• _What to work on_: Please transcribe, exactly and only, the lines of the records below from the one holding "is (1122, 849)." to the very end.

• _Task inputs_:
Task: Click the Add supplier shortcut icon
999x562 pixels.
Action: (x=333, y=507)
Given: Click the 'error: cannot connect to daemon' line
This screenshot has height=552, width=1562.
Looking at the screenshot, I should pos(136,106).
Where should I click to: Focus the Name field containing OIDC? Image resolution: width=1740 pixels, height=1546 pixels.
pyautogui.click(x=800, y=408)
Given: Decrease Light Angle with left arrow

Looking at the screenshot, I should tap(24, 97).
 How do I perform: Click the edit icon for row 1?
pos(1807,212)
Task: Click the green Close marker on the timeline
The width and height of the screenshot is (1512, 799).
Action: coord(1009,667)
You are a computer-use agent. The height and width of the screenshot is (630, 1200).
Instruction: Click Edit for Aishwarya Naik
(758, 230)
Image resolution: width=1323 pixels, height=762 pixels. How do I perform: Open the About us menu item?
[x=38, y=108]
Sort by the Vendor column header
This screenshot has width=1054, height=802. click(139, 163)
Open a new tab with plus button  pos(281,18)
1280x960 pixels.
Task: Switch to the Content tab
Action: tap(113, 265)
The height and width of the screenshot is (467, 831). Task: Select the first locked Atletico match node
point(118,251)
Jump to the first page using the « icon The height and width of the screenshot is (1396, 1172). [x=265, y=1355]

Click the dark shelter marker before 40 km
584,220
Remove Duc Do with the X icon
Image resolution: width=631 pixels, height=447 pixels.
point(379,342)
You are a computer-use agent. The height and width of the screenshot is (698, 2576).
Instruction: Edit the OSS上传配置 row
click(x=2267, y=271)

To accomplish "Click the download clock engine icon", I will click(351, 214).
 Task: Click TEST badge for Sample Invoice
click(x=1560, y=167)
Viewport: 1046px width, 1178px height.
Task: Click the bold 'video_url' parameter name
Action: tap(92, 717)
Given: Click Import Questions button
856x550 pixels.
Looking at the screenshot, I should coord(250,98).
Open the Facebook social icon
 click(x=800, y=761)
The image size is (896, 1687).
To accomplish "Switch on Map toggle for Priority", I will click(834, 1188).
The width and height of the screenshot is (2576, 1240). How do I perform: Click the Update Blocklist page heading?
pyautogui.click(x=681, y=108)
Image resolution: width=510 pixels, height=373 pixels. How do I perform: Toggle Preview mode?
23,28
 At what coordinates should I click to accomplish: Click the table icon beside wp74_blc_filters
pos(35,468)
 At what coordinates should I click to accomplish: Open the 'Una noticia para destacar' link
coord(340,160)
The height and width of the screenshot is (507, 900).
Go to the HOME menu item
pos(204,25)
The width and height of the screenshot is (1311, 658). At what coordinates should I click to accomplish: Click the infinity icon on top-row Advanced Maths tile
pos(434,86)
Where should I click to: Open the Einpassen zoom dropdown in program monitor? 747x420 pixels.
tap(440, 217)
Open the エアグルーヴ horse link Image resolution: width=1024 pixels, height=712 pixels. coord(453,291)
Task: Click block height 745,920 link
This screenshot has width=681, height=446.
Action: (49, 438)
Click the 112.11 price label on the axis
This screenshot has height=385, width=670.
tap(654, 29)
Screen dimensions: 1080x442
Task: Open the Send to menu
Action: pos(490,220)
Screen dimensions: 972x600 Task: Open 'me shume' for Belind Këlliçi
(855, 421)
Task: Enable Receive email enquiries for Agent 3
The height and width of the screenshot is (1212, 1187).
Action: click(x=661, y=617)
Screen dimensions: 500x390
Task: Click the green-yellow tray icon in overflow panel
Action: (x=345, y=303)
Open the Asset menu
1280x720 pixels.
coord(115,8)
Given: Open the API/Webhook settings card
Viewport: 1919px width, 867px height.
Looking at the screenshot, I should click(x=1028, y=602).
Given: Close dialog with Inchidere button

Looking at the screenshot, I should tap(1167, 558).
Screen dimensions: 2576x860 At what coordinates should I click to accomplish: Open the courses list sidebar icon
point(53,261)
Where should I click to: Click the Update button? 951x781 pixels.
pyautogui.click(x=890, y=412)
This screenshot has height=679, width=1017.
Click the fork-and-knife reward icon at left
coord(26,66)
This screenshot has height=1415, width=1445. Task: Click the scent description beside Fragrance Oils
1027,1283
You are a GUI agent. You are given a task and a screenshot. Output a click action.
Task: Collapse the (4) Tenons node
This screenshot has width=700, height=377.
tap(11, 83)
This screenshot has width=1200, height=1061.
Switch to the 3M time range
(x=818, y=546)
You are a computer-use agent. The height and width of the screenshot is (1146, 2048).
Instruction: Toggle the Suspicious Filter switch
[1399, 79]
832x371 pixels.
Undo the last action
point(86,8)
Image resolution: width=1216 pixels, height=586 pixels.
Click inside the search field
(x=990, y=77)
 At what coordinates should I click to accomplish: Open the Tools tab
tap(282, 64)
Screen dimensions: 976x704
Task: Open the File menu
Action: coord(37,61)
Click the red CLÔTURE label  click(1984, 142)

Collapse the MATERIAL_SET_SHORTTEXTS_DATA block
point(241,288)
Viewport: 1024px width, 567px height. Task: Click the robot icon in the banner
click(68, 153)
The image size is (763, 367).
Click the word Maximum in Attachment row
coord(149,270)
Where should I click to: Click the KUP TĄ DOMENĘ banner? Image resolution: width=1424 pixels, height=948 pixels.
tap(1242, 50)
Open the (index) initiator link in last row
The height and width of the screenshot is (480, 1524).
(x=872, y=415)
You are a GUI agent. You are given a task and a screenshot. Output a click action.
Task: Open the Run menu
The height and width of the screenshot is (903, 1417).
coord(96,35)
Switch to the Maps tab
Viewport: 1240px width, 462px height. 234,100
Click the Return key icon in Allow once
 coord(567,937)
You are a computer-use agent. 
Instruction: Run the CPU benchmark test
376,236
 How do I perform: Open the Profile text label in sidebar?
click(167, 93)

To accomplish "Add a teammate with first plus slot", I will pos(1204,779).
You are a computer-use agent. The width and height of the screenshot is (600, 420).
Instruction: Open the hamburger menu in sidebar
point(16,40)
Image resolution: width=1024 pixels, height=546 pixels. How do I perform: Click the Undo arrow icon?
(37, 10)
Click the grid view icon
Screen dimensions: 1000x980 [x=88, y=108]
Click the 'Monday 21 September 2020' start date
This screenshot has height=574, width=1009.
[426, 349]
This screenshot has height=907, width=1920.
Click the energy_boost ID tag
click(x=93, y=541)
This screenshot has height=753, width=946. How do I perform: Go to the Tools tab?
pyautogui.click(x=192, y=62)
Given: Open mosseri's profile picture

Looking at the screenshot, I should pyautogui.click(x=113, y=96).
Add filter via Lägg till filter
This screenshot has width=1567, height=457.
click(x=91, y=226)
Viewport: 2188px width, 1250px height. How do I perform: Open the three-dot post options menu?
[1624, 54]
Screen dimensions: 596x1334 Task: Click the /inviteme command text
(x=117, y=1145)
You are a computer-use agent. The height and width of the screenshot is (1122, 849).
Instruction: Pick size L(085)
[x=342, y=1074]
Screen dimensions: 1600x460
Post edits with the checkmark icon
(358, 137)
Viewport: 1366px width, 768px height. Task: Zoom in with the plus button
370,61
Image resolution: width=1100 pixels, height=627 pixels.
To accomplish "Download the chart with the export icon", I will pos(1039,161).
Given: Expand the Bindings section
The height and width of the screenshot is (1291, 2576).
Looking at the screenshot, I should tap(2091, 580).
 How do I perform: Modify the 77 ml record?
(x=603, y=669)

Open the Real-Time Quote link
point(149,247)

• _Finished task_:
You are a computer-use agent. The height and width of the screenshot is (1122, 849).
Instruction: Pick size L(085)
[x=342, y=1074]
Screen dimensions: 1600x460
Post edits with the checkmark icon
(358, 137)
Viewport: 1366px width, 768px height. Task: Zoom in with the plus button
370,61
Image resolution: width=1100 pixels, height=627 pixels.
To accomplish "Download the chart with the export icon", I will pos(1039,161).
Given: Expand the Bindings section
The height and width of the screenshot is (1291, 2576).
Looking at the screenshot, I should tap(2091, 580).
 How do I perform: Modify the 77 ml record?
(x=603, y=669)

Open the Real-Time Quote link
point(149,247)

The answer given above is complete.